The Haziness in Microsoft’s Cloud Numbers

Photo: Art by Mike Sullivan

Here’s a quick question for enterprise software acolytes out there: which tech giant is bigger in cloud, Microsoft or Amazon?

It depends. Microsoft says total revenue for “Microsoft Cloud” was $91 billion in the year to June, which is significantly more than AWS’ $72 billion for the same 12-month period. But the “Microsoft Cloud revenue” number includes contributions from many different parts of Microsoft—everything from its Azure cloud-services “infrastructure” unit to applications such as Office 365 and most of LinkedIn. Amazon Web Services, in contrast, is primarily infrastructure—selling data storage and compute power—with little in the way of applications. Microsoft doesn’t disclose Azure’s revenue. According to Gartner, AWS has 39% of the global cloud-infrastructure market to Microsoft’s 21%.

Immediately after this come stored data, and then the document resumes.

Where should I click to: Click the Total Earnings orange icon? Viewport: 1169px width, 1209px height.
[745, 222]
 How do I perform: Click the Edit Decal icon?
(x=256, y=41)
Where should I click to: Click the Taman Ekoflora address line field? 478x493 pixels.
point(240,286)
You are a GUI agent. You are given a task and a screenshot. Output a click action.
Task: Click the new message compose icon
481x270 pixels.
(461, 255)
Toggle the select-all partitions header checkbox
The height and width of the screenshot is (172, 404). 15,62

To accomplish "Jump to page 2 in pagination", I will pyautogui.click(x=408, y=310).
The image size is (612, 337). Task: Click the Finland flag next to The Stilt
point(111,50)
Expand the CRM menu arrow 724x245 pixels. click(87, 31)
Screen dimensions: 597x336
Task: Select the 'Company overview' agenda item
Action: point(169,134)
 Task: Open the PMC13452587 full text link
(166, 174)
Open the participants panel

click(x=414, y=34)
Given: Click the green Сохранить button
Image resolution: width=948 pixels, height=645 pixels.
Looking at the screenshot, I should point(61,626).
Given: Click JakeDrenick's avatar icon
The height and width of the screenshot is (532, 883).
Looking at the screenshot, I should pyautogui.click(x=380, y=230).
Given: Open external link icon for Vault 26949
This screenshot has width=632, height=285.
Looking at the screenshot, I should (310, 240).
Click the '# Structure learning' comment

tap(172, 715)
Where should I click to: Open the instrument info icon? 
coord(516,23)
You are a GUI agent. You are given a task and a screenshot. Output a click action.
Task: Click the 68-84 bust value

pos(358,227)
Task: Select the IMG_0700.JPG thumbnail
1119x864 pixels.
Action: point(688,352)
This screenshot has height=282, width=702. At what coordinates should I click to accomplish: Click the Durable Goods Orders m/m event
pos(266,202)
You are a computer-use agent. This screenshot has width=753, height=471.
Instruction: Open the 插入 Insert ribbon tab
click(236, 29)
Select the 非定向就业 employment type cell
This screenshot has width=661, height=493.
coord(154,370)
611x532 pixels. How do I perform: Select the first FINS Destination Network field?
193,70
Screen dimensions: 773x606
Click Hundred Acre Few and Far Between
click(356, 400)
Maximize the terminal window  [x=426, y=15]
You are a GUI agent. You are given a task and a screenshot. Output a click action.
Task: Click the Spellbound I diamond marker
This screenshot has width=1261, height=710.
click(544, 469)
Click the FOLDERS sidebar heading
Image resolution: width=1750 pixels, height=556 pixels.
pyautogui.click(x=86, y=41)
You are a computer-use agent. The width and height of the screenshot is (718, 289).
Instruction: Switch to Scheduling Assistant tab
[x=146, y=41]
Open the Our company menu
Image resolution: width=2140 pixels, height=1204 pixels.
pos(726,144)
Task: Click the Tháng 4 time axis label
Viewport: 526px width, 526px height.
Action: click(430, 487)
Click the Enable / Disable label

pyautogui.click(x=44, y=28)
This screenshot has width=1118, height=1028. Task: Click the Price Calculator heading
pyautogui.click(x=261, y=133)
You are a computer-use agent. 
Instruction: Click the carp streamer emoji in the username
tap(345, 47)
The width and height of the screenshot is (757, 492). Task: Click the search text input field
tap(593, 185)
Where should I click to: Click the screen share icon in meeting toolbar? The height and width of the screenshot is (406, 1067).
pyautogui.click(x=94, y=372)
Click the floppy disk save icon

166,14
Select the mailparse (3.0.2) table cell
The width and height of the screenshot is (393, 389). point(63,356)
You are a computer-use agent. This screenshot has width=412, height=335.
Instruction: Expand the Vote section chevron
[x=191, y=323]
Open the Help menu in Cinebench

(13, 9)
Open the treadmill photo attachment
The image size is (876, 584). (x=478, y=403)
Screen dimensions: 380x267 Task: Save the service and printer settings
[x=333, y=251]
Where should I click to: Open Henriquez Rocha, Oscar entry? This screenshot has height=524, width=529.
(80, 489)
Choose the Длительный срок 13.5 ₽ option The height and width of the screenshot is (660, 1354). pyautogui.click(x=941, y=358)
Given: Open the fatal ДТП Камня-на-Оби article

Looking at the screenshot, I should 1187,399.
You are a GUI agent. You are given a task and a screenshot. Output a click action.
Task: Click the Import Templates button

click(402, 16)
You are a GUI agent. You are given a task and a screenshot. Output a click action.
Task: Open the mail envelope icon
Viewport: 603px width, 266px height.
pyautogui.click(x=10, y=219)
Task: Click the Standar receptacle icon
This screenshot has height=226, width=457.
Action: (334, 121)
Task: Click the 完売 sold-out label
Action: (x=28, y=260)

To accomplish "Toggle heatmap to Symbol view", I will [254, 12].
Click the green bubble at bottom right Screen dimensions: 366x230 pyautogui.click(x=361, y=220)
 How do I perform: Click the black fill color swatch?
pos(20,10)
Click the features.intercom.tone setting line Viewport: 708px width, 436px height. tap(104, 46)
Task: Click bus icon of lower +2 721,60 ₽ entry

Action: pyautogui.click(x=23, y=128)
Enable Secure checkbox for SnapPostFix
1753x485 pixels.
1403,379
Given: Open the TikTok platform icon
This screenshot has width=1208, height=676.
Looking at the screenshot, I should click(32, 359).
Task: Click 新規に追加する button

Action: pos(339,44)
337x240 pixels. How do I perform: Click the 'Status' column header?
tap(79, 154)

This reporting haziness is par for the course for the cloud industry, where defining revenue is more of an art than a science. In their reported cloud revenue numbers, both Microsoft and Google include the infrastructure side of the cloud with applications that run on those services, such as word processing, human-resources tools, and email. Oracle used to be in that camp as well but last week it began breaking out cloud infrastructure from applications, giving investors a better window into its performance.